▸ **Task**:
Each line of the data below from the one holding "Select the Customer" to the one holding "Select the 1975", inclusive, is to be reproduced exactly; no other line belongs in the answer.

▸ **Data records**:
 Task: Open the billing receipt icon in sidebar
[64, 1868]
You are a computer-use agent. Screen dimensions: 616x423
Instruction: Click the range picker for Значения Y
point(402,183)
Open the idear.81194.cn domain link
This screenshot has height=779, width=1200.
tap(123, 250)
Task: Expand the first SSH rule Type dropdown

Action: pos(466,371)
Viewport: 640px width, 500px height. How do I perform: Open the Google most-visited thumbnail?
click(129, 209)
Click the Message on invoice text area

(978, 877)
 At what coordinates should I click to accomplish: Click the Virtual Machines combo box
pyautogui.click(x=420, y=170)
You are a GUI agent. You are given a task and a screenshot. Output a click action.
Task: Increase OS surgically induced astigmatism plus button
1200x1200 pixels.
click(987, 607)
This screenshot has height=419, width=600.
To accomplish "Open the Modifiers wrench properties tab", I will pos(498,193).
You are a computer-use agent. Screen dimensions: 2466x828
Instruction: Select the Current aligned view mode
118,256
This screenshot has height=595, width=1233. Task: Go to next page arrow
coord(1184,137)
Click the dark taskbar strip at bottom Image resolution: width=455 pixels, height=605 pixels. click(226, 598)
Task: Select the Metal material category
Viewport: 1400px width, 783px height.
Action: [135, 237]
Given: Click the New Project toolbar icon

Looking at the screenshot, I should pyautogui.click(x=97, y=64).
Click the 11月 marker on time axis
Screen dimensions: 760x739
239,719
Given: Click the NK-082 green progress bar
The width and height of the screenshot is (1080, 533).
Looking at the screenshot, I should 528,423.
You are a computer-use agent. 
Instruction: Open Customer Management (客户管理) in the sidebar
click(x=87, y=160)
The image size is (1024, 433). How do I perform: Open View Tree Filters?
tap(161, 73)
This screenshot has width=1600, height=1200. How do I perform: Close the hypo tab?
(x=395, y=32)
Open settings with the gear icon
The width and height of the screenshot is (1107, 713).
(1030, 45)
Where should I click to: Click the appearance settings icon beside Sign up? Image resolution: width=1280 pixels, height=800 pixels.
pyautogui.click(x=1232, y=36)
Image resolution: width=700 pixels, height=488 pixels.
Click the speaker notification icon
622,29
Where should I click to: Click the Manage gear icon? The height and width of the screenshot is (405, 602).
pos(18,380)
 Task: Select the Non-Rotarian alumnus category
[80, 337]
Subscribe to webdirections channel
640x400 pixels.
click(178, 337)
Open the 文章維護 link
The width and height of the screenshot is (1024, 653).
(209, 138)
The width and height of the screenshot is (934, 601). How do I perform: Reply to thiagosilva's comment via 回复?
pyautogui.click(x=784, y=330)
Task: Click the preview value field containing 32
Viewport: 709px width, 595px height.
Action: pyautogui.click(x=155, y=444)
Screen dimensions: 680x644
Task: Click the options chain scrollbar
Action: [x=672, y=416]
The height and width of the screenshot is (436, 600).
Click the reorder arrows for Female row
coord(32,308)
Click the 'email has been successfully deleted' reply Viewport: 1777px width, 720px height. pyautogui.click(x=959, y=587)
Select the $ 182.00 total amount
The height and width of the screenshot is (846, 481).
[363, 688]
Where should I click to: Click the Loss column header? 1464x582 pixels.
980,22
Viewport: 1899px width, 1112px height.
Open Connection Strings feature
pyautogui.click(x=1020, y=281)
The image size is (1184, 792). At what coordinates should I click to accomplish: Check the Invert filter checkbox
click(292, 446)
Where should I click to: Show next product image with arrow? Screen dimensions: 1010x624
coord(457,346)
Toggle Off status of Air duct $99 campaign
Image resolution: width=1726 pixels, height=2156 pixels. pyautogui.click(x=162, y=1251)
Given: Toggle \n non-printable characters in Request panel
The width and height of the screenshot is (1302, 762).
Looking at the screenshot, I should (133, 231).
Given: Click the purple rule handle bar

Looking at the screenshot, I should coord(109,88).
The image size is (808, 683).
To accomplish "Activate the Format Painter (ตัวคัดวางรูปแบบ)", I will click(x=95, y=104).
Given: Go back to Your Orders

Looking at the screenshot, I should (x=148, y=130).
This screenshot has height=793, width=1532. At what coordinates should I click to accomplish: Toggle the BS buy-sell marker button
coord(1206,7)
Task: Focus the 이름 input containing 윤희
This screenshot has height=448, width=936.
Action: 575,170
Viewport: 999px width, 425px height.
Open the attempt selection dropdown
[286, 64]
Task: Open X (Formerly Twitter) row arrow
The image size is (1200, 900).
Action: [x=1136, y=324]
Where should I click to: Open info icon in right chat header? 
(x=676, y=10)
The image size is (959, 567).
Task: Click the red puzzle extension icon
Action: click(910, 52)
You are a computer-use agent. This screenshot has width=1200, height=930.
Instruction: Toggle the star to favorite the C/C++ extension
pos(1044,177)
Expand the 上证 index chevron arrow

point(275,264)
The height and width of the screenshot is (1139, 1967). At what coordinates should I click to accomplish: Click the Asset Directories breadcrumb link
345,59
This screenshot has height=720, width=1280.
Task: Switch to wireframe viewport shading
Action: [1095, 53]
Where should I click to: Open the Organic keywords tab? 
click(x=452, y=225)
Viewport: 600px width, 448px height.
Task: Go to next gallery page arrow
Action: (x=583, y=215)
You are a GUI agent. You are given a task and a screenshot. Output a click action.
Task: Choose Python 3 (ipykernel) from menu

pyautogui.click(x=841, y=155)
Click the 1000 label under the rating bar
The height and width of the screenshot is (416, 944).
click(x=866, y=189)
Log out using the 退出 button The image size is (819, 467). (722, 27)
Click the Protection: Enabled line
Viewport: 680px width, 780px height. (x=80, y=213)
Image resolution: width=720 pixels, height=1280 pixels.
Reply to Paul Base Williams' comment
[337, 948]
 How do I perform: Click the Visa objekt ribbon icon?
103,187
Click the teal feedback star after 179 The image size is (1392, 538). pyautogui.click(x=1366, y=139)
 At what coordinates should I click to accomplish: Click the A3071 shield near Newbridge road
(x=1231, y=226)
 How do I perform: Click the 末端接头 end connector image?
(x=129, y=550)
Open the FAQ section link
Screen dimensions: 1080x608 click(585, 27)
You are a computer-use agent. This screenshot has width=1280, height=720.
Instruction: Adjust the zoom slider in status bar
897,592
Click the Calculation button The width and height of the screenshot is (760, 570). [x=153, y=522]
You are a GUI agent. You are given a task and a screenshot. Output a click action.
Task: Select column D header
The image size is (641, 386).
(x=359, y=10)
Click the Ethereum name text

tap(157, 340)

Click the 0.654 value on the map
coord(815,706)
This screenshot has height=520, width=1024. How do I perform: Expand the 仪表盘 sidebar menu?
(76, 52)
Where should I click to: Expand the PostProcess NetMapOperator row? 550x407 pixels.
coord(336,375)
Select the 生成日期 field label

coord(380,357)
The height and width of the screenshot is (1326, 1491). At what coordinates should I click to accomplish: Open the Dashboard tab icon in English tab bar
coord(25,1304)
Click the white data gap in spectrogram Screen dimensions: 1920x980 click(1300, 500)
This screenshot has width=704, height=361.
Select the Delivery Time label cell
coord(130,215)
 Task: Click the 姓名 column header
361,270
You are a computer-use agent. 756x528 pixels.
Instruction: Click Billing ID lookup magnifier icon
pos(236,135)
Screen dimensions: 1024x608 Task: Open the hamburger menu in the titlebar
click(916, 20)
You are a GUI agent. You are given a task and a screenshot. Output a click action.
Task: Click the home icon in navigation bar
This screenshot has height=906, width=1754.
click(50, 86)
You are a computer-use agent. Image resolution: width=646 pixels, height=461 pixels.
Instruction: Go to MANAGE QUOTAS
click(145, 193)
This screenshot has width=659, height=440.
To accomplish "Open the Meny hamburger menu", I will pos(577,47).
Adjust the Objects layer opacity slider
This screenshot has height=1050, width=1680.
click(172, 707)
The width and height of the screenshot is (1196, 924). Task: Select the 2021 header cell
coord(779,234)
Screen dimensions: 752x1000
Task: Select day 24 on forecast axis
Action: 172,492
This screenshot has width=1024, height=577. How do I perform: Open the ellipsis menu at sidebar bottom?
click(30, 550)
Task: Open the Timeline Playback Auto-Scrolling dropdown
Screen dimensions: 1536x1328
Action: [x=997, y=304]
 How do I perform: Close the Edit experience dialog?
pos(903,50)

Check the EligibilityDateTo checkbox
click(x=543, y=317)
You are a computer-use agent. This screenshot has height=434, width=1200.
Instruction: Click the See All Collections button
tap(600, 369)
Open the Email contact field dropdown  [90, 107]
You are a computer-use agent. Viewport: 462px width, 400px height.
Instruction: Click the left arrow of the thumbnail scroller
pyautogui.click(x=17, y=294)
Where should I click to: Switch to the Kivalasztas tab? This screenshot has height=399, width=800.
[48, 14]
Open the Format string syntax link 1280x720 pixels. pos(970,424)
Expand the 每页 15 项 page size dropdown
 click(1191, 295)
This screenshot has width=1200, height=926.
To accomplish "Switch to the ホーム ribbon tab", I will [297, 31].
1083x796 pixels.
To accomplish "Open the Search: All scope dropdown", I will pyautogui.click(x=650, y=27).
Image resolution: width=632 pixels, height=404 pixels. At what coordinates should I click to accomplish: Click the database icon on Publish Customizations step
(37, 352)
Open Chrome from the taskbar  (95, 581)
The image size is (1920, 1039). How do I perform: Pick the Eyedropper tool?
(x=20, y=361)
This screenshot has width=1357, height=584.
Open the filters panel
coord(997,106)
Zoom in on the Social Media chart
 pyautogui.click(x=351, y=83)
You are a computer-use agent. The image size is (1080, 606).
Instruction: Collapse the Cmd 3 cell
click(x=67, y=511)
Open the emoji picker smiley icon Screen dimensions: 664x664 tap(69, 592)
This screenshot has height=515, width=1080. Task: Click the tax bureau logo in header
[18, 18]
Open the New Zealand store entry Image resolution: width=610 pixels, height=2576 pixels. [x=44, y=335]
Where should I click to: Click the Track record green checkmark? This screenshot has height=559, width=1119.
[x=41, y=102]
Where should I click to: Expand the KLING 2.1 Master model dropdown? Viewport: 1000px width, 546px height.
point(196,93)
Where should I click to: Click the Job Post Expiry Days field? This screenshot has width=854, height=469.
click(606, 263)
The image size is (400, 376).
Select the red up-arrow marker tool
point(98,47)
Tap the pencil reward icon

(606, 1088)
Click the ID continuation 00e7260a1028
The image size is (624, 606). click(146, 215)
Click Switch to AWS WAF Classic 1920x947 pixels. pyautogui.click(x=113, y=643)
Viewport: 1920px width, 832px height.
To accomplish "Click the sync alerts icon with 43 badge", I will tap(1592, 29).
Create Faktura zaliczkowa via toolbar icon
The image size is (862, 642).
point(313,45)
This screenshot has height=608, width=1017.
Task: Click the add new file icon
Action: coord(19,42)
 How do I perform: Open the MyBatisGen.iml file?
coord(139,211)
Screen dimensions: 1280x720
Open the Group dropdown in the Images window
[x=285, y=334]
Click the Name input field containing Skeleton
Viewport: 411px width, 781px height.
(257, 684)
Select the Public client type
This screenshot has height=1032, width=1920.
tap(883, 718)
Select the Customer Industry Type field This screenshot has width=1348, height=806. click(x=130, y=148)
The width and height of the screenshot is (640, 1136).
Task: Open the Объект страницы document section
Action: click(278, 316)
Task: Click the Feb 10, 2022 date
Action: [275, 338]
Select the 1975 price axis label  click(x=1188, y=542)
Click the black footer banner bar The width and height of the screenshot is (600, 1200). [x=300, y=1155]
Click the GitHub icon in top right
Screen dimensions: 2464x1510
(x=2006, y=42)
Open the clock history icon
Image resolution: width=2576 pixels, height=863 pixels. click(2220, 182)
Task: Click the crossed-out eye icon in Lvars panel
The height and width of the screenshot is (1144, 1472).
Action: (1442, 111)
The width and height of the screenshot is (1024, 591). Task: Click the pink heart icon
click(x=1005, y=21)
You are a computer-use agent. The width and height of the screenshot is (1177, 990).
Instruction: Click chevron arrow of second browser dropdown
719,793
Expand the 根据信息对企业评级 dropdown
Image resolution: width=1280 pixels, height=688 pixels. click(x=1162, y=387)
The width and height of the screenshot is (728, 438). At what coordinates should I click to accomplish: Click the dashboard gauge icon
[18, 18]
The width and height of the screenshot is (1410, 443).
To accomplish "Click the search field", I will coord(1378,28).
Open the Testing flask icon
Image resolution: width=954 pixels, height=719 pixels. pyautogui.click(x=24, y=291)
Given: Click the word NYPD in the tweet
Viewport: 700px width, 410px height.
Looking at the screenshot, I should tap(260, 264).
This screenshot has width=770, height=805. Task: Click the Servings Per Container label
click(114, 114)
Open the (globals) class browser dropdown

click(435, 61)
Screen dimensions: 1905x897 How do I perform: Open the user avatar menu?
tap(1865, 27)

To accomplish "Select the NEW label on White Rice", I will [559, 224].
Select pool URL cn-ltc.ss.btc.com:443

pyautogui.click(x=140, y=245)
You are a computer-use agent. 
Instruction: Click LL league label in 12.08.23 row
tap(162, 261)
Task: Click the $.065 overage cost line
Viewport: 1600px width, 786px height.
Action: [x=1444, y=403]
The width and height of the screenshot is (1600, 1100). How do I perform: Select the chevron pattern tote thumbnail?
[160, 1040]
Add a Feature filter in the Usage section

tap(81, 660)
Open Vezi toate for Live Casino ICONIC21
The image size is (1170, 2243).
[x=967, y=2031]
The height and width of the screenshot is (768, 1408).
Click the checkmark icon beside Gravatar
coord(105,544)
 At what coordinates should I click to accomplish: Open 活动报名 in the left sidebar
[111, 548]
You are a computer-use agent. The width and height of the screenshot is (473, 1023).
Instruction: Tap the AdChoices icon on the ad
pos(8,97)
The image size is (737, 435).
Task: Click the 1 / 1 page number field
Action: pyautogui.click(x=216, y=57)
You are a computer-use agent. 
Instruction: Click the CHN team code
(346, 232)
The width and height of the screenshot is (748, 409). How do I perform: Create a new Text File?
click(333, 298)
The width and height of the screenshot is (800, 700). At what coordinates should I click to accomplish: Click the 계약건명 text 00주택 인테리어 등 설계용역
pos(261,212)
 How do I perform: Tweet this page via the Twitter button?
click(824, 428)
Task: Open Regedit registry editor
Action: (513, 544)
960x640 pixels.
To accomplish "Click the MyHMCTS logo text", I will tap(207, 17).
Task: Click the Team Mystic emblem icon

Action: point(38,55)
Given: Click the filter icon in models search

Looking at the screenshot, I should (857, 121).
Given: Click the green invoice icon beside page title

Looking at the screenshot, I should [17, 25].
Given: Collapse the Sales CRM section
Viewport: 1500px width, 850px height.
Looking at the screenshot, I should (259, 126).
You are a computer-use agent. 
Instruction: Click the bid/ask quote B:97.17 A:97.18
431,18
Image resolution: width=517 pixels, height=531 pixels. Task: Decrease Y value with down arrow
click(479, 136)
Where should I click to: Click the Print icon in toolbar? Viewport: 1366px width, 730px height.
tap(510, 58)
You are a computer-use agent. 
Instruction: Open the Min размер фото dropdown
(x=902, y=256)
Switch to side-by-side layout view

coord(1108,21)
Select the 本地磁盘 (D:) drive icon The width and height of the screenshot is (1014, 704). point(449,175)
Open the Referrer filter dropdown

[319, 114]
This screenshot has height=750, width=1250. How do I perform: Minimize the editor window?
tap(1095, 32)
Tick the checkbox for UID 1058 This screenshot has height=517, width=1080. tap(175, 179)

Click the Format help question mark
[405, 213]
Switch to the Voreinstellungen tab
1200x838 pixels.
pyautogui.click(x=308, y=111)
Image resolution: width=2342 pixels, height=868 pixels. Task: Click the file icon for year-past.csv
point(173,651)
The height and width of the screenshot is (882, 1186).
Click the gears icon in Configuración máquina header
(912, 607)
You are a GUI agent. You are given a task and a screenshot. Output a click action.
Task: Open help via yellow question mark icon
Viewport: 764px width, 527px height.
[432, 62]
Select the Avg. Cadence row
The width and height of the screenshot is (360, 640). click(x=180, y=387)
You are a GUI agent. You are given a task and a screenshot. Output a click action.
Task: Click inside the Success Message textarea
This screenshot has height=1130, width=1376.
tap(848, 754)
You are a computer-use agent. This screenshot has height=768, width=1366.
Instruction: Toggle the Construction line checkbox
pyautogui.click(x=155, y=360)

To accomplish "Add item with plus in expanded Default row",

▸ **Answer for the task**:
Select the Customer Industry Type field This screenshot has width=1348, height=806. click(x=130, y=148)
The width and height of the screenshot is (640, 1136).
Task: Open the Объект страницы document section
Action: click(278, 316)
Task: Click the Feb 10, 2022 date
Action: [275, 338]
Select the 1975 price axis label  click(x=1188, y=542)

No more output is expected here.